_Goal of the exercise_. Write out, word for word, every line from the one containing "This screenshot has height=575, width=750." through the final line of the records.

Entries shown Block Start

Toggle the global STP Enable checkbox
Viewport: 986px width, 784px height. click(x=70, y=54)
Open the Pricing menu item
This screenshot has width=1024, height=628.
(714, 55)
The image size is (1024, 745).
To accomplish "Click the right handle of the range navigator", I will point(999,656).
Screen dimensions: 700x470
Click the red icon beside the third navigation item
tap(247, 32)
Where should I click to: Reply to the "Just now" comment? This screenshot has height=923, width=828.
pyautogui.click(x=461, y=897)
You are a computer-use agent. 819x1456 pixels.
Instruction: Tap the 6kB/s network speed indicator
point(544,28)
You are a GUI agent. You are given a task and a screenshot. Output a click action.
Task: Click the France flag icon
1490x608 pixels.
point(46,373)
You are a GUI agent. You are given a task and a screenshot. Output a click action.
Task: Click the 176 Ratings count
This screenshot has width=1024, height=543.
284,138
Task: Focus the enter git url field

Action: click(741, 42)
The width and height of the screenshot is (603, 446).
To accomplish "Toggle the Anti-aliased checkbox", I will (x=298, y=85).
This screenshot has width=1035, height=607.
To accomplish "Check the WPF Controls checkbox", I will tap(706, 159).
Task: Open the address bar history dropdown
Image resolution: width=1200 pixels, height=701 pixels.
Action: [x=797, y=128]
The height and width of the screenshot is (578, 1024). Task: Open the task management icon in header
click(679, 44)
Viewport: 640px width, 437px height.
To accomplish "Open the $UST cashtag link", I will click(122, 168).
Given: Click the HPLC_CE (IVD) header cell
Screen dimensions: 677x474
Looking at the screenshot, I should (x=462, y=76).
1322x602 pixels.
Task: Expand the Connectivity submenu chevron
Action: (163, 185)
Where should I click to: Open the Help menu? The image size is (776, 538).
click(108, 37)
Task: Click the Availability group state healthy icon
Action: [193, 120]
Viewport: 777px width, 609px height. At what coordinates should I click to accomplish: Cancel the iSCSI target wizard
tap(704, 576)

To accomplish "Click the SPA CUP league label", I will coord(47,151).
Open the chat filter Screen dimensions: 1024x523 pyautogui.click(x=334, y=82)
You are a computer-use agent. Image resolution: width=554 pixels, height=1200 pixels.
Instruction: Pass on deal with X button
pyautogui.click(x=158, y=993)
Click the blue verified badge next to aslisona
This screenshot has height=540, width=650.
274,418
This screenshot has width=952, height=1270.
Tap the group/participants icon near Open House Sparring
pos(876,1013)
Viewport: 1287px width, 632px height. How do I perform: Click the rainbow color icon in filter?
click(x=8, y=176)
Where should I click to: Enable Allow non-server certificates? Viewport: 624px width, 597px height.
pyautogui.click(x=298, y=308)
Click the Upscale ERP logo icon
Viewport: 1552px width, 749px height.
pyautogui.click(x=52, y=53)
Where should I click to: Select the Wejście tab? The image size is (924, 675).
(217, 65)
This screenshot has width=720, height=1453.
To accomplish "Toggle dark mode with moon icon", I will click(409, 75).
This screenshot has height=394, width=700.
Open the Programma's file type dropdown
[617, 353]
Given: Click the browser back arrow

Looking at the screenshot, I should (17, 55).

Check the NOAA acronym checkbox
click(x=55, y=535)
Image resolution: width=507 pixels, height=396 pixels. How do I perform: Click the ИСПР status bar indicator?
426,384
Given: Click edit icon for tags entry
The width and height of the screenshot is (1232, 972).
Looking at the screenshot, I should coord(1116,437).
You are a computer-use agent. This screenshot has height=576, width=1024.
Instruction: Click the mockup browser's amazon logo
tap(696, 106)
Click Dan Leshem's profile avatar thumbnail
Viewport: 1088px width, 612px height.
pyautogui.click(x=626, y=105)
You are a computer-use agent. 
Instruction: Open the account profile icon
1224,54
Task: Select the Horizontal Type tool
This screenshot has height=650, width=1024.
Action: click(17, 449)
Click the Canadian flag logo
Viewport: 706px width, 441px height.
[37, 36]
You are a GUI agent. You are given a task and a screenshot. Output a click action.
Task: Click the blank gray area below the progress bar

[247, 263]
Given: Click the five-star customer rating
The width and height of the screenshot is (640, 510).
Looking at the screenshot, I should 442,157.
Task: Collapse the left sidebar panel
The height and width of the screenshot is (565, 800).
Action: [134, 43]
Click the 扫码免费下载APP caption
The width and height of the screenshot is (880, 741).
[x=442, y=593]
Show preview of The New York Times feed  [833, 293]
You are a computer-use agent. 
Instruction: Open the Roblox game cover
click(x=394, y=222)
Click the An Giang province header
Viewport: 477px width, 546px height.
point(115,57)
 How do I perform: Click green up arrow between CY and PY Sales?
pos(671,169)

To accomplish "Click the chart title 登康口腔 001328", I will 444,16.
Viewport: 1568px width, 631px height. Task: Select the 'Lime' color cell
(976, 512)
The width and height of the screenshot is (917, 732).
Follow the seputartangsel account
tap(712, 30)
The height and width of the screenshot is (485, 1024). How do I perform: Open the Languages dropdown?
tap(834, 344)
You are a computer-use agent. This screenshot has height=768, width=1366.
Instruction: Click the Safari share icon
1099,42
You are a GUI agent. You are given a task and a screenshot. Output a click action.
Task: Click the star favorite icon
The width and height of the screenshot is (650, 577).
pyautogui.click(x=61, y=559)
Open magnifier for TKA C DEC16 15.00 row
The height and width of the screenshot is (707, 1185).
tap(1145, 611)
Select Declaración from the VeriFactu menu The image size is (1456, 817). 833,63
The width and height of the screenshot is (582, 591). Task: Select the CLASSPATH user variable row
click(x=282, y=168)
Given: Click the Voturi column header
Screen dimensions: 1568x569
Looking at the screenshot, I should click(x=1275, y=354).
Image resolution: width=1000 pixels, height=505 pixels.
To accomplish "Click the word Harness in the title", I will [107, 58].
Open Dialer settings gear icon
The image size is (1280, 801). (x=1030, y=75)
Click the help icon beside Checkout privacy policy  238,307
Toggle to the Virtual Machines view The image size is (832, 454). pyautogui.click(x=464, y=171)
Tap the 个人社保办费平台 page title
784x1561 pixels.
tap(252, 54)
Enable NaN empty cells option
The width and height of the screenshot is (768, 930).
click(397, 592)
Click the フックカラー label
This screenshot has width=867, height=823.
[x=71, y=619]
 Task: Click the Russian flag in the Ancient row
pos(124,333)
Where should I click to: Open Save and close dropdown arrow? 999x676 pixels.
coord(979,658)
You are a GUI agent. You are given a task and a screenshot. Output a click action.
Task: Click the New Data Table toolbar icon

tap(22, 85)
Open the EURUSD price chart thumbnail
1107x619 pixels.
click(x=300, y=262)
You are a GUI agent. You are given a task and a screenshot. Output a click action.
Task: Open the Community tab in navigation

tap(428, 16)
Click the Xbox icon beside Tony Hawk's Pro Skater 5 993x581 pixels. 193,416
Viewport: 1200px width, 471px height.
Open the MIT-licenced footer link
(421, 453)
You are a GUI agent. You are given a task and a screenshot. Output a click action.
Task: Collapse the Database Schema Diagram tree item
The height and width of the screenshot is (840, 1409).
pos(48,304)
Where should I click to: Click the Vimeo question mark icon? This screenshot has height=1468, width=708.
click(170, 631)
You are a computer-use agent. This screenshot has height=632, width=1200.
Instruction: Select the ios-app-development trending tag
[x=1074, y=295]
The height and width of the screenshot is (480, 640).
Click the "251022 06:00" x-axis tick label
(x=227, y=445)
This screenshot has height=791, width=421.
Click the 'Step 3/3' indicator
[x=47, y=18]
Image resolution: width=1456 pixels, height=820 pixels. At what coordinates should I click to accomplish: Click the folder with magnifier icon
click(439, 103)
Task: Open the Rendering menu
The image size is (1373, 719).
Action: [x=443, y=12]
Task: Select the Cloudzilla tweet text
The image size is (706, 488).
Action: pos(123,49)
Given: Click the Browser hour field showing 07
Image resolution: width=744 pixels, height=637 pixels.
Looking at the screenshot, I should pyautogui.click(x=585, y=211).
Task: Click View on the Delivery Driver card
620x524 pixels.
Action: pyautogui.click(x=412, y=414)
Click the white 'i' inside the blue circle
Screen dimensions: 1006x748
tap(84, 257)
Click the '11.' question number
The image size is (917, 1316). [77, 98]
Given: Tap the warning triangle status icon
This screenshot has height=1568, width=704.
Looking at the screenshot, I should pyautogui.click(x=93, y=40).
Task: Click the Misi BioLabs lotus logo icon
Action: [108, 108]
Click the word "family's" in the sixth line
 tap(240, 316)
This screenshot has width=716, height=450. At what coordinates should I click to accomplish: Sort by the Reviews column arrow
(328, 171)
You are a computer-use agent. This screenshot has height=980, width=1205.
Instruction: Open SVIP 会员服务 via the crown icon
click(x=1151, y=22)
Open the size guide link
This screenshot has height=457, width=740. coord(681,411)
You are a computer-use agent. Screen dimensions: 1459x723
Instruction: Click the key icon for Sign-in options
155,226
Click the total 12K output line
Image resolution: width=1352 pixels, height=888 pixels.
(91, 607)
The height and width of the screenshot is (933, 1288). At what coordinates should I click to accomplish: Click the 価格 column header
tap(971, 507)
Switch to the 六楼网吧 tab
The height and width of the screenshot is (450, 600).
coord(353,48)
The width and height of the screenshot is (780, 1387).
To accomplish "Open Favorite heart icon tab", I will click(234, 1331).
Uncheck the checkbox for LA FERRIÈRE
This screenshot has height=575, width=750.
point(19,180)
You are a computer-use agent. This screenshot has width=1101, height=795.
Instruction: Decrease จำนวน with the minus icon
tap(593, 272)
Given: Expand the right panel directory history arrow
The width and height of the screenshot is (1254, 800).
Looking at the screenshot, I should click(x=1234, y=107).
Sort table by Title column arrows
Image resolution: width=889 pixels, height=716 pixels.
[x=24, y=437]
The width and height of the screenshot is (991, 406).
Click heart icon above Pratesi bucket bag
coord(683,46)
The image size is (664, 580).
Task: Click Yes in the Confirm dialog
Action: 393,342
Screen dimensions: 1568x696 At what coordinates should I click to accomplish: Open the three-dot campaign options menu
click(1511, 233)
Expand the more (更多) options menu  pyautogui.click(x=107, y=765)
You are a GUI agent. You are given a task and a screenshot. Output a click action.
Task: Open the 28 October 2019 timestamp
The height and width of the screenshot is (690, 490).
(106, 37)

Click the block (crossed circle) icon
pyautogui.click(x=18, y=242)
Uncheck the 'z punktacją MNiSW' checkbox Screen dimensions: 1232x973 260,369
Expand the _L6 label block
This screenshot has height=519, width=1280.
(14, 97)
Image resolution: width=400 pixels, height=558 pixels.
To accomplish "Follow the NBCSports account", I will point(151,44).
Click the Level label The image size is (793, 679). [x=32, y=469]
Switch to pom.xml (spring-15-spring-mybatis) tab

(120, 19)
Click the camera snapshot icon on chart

Entries shown Block End

_Response to the task_.
This screenshot has height=575, width=750.
point(19,180)
You are a computer-use agent. This screenshot has width=1101, height=795.
Instruction: Decrease จำนวน with the minus icon
tap(593, 272)
Given: Expand the right panel directory history arrow
The width and height of the screenshot is (1254, 800).
Looking at the screenshot, I should click(x=1234, y=107).
Sort table by Title column arrows
Image resolution: width=889 pixels, height=716 pixels.
[x=24, y=437]
The width and height of the screenshot is (991, 406).
Click heart icon above Pratesi bucket bag
coord(683,46)
The image size is (664, 580).
Task: Click Yes in the Confirm dialog
Action: 393,342
Screen dimensions: 1568x696 At what coordinates should I click to accomplish: Open the three-dot campaign options menu
click(1511, 233)
Expand the more (更多) options menu  pyautogui.click(x=107, y=765)
You are a GUI agent. You are given a task and a screenshot. Output a click action.
Task: Open the 28 October 2019 timestamp
The height and width of the screenshot is (690, 490).
(106, 37)

Click the block (crossed circle) icon
pyautogui.click(x=18, y=242)
Uncheck the 'z punktacją MNiSW' checkbox Screen dimensions: 1232x973 260,369
Expand the _L6 label block
This screenshot has height=519, width=1280.
(14, 97)
Image resolution: width=400 pixels, height=558 pixels.
To accomplish "Follow the NBCSports account", I will point(151,44).
Click the Level label The image size is (793, 679). [x=32, y=469]
Switch to pom.xml (spring-15-spring-mybatis) tab

(120, 19)
Click the camera snapshot icon on chart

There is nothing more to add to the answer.